- _DIRECTIONS FOR THIS TASK_
For this exercise, output the line containing "The image size is (1672, 799)." and every line after it through the end of the records, exactly, and no other line.

Segment Open

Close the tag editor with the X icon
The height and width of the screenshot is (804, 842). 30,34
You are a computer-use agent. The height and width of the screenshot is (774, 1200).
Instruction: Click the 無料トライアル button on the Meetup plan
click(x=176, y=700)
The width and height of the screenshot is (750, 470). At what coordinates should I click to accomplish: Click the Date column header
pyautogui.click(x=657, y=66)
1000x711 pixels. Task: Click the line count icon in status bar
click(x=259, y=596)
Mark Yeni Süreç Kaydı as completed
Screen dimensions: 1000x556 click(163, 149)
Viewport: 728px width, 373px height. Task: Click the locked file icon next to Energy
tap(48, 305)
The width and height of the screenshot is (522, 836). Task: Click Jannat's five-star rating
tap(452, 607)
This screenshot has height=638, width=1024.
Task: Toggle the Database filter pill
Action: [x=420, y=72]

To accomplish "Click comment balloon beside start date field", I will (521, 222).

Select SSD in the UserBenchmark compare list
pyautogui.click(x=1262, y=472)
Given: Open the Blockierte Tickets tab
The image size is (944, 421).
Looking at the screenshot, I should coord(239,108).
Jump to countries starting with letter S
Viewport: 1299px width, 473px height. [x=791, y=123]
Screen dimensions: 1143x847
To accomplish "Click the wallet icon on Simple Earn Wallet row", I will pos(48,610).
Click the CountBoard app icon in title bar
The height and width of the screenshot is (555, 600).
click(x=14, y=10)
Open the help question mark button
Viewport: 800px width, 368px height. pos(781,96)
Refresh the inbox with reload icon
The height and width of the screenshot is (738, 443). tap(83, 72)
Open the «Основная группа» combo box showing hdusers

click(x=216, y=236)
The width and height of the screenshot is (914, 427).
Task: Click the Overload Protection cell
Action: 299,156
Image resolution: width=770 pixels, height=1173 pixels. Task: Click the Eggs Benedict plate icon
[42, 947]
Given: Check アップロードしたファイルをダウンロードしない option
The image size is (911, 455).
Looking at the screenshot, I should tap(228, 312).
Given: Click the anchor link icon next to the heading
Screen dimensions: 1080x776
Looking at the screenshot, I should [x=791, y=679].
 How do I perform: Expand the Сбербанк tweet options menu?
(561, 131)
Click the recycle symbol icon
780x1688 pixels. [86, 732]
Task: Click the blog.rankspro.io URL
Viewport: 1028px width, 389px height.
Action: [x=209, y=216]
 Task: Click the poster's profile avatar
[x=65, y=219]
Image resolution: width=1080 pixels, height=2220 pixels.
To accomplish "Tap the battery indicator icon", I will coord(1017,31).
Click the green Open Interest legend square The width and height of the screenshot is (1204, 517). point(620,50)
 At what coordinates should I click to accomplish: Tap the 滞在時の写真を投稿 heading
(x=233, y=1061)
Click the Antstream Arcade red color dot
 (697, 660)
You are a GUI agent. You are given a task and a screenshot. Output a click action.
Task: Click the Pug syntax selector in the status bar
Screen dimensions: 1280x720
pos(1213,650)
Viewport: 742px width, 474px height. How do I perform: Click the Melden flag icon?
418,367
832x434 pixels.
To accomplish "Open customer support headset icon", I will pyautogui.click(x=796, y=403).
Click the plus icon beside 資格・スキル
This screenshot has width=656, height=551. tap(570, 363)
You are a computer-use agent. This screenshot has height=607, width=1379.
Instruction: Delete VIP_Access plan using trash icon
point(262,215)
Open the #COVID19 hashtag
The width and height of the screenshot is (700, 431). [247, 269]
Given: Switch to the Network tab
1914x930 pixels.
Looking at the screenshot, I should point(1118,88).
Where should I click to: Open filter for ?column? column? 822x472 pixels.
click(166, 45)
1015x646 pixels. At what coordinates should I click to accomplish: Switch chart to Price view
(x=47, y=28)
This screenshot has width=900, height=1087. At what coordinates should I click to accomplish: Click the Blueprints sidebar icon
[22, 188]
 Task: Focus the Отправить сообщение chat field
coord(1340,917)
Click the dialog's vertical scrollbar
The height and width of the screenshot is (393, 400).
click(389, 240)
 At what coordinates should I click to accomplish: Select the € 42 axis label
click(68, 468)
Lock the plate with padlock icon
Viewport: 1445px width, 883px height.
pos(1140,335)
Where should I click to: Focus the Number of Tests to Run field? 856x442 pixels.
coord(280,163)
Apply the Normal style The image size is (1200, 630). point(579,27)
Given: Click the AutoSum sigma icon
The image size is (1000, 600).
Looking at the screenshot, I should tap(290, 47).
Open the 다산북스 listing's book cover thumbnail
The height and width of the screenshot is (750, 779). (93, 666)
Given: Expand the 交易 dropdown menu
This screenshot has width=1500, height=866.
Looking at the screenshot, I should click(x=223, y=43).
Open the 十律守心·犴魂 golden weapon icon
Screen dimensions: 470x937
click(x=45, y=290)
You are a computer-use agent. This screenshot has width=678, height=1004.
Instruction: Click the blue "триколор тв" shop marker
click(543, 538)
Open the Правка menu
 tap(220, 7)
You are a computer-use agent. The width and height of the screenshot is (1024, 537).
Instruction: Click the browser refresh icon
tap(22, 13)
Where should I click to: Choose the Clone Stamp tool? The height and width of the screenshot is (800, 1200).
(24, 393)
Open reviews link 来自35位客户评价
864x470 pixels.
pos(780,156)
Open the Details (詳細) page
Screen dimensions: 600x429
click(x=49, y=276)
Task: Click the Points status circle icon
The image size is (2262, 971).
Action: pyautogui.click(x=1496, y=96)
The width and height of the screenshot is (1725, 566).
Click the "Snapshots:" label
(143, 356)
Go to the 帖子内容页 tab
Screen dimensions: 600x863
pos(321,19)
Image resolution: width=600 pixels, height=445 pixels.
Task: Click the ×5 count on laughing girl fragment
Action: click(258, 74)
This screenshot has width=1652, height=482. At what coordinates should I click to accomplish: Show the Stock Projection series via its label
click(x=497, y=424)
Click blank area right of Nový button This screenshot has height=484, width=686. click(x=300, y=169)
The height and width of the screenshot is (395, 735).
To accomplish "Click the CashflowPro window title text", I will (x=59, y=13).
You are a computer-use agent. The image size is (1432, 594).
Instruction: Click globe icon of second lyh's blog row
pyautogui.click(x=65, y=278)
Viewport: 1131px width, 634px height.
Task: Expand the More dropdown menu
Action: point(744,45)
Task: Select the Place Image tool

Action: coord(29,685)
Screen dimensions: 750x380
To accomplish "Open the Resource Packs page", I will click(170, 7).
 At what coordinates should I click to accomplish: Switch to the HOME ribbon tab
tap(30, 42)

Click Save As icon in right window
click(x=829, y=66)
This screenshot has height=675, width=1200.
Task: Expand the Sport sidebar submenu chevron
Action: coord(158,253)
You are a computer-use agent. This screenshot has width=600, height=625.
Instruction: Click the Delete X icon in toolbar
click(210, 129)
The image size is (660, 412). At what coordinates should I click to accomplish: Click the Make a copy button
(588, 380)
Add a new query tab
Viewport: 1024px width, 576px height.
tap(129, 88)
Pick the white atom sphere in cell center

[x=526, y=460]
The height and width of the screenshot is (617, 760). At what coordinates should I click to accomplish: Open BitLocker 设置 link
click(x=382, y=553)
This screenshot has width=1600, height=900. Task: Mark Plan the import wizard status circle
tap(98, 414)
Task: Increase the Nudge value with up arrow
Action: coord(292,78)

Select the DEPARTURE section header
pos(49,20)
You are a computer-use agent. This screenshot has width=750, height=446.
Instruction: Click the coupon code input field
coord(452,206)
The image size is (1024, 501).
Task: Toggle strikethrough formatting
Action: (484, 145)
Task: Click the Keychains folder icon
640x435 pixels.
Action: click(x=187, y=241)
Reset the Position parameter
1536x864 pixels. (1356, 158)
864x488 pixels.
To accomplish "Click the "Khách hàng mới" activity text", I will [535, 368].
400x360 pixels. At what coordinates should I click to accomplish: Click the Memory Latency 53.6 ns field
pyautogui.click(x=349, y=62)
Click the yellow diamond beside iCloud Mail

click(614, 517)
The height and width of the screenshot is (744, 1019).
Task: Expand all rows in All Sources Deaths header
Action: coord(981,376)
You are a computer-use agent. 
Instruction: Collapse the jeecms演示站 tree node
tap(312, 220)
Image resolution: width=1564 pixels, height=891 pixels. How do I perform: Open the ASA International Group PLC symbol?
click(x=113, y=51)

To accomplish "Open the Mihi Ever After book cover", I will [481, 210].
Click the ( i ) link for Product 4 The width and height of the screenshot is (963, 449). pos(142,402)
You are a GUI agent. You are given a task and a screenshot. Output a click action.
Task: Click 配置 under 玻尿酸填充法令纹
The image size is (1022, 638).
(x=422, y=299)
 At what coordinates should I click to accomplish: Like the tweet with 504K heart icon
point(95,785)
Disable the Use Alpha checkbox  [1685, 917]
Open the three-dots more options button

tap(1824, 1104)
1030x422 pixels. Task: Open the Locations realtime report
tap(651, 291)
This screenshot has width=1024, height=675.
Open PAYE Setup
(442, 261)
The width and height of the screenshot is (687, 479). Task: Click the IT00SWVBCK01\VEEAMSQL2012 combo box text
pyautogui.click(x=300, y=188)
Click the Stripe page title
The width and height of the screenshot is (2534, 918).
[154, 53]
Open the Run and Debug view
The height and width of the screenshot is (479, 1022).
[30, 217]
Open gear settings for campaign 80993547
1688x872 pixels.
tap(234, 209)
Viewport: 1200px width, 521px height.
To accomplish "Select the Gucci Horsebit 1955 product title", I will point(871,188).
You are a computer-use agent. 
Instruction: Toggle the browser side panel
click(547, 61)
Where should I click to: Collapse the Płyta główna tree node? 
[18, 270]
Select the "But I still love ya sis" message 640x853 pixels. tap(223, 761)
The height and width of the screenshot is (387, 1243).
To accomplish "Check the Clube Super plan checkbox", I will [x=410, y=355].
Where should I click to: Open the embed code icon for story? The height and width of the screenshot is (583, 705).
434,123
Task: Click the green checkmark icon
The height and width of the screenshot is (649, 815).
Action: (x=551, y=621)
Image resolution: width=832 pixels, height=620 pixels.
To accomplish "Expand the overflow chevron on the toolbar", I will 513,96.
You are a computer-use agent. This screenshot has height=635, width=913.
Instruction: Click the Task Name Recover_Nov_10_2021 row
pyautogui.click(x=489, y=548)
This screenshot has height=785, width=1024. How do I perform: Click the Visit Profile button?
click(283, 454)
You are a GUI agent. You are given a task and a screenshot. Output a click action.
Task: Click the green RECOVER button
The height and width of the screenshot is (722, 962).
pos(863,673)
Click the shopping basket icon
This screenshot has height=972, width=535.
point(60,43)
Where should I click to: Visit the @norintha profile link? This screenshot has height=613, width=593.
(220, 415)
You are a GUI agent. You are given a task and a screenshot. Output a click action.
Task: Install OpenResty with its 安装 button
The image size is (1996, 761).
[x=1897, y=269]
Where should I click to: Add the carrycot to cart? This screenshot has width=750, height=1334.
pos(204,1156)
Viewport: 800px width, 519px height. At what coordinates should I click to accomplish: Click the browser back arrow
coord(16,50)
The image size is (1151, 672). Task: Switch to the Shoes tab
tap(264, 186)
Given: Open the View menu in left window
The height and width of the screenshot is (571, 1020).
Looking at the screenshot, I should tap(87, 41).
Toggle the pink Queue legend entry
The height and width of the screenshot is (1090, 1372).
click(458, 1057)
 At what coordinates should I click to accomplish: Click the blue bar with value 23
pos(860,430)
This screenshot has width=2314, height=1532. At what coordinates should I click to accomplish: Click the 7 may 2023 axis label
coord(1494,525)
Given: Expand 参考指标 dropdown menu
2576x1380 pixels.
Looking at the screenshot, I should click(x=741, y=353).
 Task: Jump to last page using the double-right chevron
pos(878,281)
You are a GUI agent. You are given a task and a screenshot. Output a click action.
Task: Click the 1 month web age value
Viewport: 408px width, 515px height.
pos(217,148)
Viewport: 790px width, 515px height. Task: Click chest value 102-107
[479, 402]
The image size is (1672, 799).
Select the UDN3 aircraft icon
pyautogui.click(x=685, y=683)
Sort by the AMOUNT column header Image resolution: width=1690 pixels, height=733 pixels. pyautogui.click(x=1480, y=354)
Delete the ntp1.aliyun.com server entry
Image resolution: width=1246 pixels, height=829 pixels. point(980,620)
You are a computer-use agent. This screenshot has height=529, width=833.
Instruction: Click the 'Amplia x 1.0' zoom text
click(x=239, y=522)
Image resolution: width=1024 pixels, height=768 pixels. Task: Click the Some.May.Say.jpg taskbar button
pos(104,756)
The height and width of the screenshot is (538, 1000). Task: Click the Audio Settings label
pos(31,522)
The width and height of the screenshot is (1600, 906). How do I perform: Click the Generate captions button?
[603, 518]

Segment Closed

- _EXERCISE ANSWER_
The image size is (1672, 799).
Select the UDN3 aircraft icon
pyautogui.click(x=685, y=683)
Sort by the AMOUNT column header Image resolution: width=1690 pixels, height=733 pixels. pyautogui.click(x=1480, y=354)
Delete the ntp1.aliyun.com server entry
Image resolution: width=1246 pixels, height=829 pixels. point(980,620)
You are a computer-use agent. This screenshot has height=529, width=833.
Instruction: Click the 'Amplia x 1.0' zoom text
click(x=239, y=522)
Image resolution: width=1024 pixels, height=768 pixels. Task: Click the Some.May.Say.jpg taskbar button
pos(104,756)
The height and width of the screenshot is (538, 1000). Task: Click the Audio Settings label
pos(31,522)
The width and height of the screenshot is (1600, 906). How do I perform: Click the Generate captions button?
[603, 518]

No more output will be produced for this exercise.